During onboarding, you’ll typically work together to create an Investment Policy Statement (IPS)—a written document that outlines your goals, risk tolerance, target asset allocation, and rebalancing rules. The IPS serves as the governing blueprint for your portfolio. When markets get volatile and emotions run high, the IPS is what keeps both you and your planner anchored to the original strategy rather than making reactive decisions.
If the relationship isn’t working—performance concerns, poor communication, or a change in your needs—you’re not locked in. Start by opening an account at a new firm, then initiate a transfer.
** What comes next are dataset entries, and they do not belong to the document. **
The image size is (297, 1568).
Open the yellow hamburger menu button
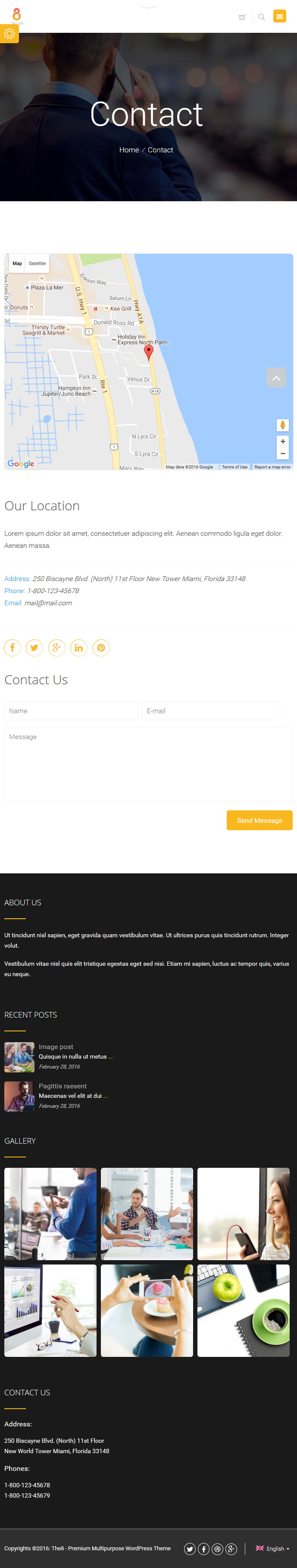click(x=279, y=16)
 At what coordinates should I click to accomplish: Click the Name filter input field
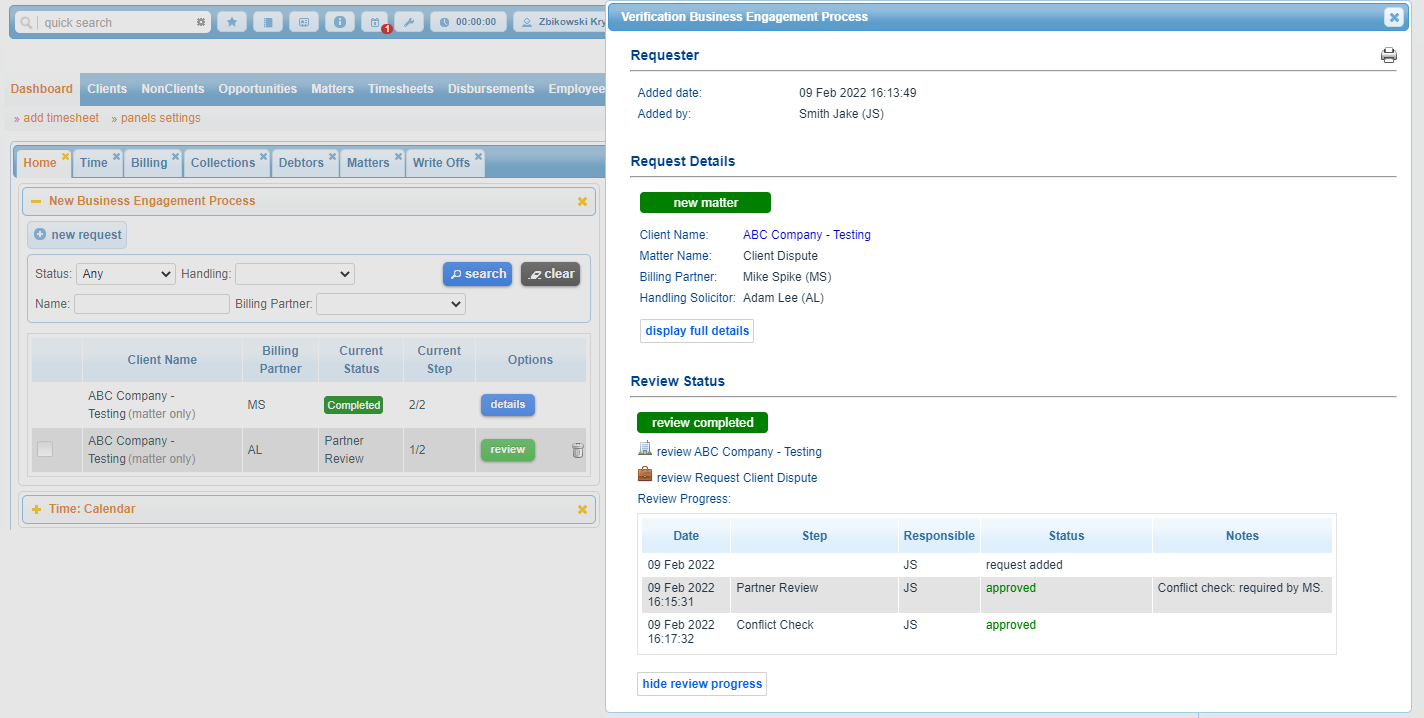coord(152,304)
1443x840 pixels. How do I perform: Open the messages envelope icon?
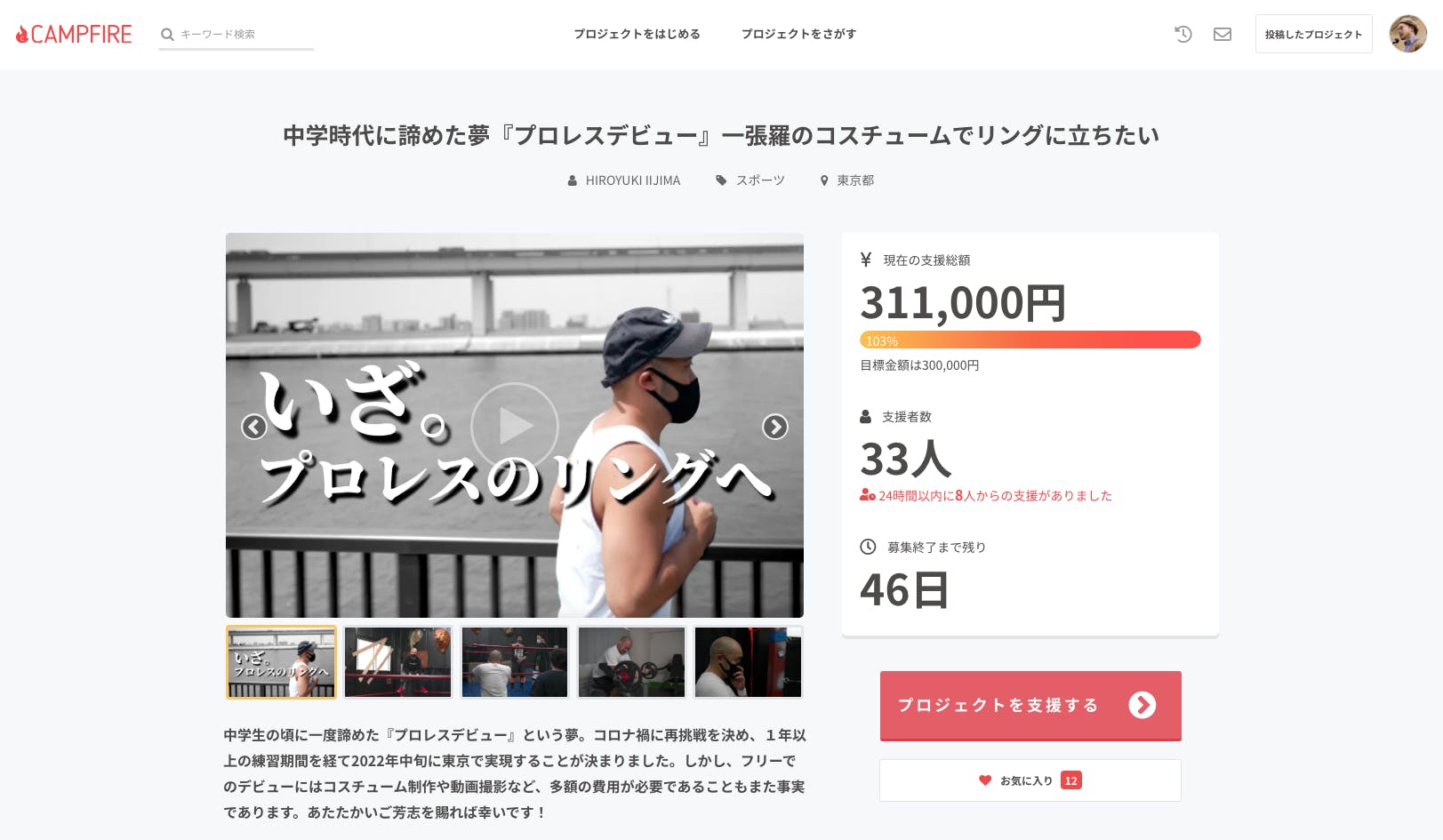tap(1223, 34)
Most brokerage-to-brokerage transfers use the Automated Customer Account Transfer Service (ACATS), which is operated by the National Securities Clearing Corporation. Once your new firm submits the transfer request, the old firm has three business days to accept or reject it, and the entire process should complete within six business days if everything goes smoothly.14U.S. Securities and Exchange Commission. Transferring Your Brokerage Account – Tips on Avoiding Delays
In practice, transfers that involve unusual asset types, outstanding margin balances, or accounts at firms that don’t participate in ACATS can take two to three weeks. Before you initiate the transfer, check whether any of your holdings carry surrender charges or deferred sales loads—these are fees you’ll owe for selling certain products before a holding period expires. Review your existing advisory agreement’s termination clause to understand any notice requirements or final billing details. Doing this legwork upfront prevents surprise charges and avoids gaps in account management during the transition.